**How to complete this task:** From the listing below, pick out each line with the word "time".
Start of Exercise input
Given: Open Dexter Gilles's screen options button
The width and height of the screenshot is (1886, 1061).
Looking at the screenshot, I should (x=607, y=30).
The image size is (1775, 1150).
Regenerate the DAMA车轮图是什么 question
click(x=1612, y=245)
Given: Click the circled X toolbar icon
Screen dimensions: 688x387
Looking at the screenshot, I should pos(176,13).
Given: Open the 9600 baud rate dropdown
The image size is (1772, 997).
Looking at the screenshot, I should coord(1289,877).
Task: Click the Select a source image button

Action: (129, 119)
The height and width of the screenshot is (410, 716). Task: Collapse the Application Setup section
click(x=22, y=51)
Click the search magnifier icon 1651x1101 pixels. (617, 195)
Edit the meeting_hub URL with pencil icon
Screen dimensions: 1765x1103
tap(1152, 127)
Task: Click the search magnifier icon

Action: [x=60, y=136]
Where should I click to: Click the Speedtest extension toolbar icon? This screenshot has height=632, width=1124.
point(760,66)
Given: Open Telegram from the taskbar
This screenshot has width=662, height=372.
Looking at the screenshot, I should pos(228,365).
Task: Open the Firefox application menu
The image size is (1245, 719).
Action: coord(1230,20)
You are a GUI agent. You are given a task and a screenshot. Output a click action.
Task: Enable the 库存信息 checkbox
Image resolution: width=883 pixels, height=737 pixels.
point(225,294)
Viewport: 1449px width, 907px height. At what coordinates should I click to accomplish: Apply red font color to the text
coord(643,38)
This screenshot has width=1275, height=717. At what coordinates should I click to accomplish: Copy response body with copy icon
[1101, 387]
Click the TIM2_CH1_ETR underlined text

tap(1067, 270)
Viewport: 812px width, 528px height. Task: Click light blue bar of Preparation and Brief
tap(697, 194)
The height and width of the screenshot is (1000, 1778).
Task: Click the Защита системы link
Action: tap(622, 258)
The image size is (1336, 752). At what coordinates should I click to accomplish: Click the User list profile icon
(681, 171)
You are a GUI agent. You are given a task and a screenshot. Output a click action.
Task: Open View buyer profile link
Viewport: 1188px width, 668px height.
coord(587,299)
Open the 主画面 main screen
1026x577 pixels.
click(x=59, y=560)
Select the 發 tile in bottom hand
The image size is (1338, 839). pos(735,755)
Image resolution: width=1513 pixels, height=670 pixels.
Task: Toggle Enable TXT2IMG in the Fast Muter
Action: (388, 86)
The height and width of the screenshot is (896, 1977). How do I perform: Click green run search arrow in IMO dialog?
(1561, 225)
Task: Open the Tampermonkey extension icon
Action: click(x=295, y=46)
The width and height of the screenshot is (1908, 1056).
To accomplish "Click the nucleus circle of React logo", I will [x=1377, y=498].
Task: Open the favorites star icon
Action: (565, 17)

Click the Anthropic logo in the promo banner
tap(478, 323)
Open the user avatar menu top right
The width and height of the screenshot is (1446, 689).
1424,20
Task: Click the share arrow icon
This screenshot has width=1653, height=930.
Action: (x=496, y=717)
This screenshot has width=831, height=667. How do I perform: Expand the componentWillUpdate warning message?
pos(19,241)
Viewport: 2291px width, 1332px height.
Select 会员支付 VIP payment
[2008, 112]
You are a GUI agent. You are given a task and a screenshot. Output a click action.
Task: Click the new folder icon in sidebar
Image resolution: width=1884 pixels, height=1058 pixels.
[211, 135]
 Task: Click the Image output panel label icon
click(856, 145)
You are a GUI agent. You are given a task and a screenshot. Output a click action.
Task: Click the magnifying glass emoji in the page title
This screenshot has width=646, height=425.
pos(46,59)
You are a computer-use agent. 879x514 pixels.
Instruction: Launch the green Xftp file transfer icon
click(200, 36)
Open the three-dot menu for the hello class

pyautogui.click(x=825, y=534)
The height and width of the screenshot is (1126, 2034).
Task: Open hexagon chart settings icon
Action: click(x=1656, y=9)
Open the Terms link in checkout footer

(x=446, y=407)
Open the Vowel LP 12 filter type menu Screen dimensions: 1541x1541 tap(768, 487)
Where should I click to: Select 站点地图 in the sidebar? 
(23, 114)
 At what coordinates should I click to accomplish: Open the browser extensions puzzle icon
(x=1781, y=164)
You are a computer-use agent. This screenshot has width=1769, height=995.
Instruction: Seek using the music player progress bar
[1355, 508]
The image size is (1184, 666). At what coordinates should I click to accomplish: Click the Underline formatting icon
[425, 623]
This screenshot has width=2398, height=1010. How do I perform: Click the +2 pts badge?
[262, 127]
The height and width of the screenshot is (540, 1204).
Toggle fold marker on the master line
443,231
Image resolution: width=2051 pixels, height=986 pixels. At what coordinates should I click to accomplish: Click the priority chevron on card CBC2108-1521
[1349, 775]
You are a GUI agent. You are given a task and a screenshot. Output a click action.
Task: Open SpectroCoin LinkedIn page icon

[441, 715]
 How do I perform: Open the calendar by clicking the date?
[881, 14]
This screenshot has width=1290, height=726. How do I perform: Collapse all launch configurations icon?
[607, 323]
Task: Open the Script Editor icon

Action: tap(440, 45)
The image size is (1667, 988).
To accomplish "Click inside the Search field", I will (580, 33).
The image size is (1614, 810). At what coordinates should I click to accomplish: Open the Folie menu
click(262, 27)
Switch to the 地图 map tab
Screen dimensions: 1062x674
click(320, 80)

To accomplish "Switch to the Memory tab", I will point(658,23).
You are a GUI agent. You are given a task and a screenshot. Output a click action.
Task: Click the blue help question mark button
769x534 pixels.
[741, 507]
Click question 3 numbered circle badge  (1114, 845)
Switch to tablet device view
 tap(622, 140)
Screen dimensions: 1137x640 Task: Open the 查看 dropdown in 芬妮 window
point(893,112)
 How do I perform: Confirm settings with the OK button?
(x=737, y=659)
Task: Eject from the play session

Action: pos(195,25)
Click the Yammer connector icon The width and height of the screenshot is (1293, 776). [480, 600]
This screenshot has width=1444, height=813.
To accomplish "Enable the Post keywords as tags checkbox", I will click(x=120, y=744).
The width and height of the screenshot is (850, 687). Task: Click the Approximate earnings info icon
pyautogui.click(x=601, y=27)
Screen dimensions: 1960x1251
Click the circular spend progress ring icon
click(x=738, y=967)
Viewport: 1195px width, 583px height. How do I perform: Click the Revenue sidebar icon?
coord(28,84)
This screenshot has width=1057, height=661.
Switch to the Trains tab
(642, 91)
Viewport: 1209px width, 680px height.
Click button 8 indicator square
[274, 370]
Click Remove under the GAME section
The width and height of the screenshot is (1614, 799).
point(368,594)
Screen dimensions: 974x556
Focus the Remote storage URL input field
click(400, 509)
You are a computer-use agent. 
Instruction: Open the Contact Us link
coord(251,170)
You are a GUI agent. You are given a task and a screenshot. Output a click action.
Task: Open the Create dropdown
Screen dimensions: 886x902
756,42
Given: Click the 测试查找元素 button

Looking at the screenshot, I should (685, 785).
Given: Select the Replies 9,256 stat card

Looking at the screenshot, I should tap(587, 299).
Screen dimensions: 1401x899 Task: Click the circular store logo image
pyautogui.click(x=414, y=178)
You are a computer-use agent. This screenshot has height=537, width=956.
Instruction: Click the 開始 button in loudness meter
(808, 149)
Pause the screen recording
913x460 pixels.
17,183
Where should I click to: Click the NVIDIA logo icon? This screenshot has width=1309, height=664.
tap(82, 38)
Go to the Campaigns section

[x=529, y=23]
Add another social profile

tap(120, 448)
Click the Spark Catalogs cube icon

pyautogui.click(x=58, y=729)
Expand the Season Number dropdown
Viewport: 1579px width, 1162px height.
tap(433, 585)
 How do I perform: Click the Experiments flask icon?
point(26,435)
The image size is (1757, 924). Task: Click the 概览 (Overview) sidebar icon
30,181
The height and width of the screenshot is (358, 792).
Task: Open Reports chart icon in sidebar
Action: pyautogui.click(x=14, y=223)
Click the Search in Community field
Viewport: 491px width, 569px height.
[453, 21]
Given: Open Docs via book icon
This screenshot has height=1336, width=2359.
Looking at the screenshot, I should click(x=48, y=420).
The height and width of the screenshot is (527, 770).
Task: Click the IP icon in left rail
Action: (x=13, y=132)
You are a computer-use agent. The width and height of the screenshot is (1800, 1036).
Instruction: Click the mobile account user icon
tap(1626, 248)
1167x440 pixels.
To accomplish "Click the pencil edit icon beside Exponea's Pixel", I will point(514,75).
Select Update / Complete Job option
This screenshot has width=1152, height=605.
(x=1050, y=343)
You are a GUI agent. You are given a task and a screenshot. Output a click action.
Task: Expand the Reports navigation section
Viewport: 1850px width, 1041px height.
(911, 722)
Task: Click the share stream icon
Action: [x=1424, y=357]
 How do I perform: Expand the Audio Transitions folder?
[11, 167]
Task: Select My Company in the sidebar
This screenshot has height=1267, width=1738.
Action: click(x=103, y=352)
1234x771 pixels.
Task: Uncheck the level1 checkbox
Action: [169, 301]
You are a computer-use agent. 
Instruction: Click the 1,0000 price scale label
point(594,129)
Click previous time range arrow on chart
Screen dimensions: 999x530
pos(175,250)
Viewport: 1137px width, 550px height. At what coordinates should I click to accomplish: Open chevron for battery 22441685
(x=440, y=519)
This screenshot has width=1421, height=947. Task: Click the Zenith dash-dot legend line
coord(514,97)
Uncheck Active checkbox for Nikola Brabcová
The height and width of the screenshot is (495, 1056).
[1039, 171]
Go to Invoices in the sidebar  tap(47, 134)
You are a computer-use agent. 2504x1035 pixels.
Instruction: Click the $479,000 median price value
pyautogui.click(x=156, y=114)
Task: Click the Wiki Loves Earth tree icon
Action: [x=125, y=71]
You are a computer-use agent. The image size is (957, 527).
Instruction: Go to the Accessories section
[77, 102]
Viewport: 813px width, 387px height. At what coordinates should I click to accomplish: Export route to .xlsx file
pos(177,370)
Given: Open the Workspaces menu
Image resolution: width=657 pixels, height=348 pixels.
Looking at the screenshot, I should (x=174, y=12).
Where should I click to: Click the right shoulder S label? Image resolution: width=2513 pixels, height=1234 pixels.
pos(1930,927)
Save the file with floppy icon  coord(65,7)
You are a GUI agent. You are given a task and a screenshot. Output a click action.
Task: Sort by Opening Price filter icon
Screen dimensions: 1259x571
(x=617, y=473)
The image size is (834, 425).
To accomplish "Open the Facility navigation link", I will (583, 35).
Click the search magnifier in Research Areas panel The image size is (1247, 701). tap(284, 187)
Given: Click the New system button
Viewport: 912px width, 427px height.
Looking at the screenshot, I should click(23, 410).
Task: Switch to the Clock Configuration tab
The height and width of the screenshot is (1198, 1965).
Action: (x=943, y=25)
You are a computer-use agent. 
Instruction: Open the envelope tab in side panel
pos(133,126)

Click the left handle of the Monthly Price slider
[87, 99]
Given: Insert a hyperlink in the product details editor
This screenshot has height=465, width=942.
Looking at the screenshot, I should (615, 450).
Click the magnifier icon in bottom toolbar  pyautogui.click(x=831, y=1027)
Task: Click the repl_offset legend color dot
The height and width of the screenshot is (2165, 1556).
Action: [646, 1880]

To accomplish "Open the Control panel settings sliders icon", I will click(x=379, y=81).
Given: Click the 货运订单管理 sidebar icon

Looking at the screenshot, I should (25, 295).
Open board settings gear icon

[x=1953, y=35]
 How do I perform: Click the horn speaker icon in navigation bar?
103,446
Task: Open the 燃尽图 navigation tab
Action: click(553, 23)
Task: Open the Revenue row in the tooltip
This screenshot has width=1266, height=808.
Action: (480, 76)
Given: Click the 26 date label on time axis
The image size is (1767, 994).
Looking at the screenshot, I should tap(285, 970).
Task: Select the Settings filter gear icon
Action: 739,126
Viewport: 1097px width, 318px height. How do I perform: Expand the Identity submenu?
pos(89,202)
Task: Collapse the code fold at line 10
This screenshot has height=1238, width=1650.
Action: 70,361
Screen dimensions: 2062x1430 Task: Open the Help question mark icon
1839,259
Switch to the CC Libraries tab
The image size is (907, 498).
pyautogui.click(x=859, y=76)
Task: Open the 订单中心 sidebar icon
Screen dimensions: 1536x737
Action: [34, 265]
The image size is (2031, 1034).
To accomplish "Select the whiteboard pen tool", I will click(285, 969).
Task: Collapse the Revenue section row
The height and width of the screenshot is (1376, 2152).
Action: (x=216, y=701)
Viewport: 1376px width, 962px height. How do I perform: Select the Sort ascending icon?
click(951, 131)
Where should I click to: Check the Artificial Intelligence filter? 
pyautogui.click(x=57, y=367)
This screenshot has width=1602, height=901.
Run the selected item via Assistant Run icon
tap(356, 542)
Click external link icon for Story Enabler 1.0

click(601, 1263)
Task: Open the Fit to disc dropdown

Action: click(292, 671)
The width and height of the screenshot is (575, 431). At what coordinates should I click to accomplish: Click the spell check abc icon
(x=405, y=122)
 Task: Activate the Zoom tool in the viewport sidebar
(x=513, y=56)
End of Exercise input
**Task output:**
Click previous time range arrow on chart
Given: Click the 26 date label on time axis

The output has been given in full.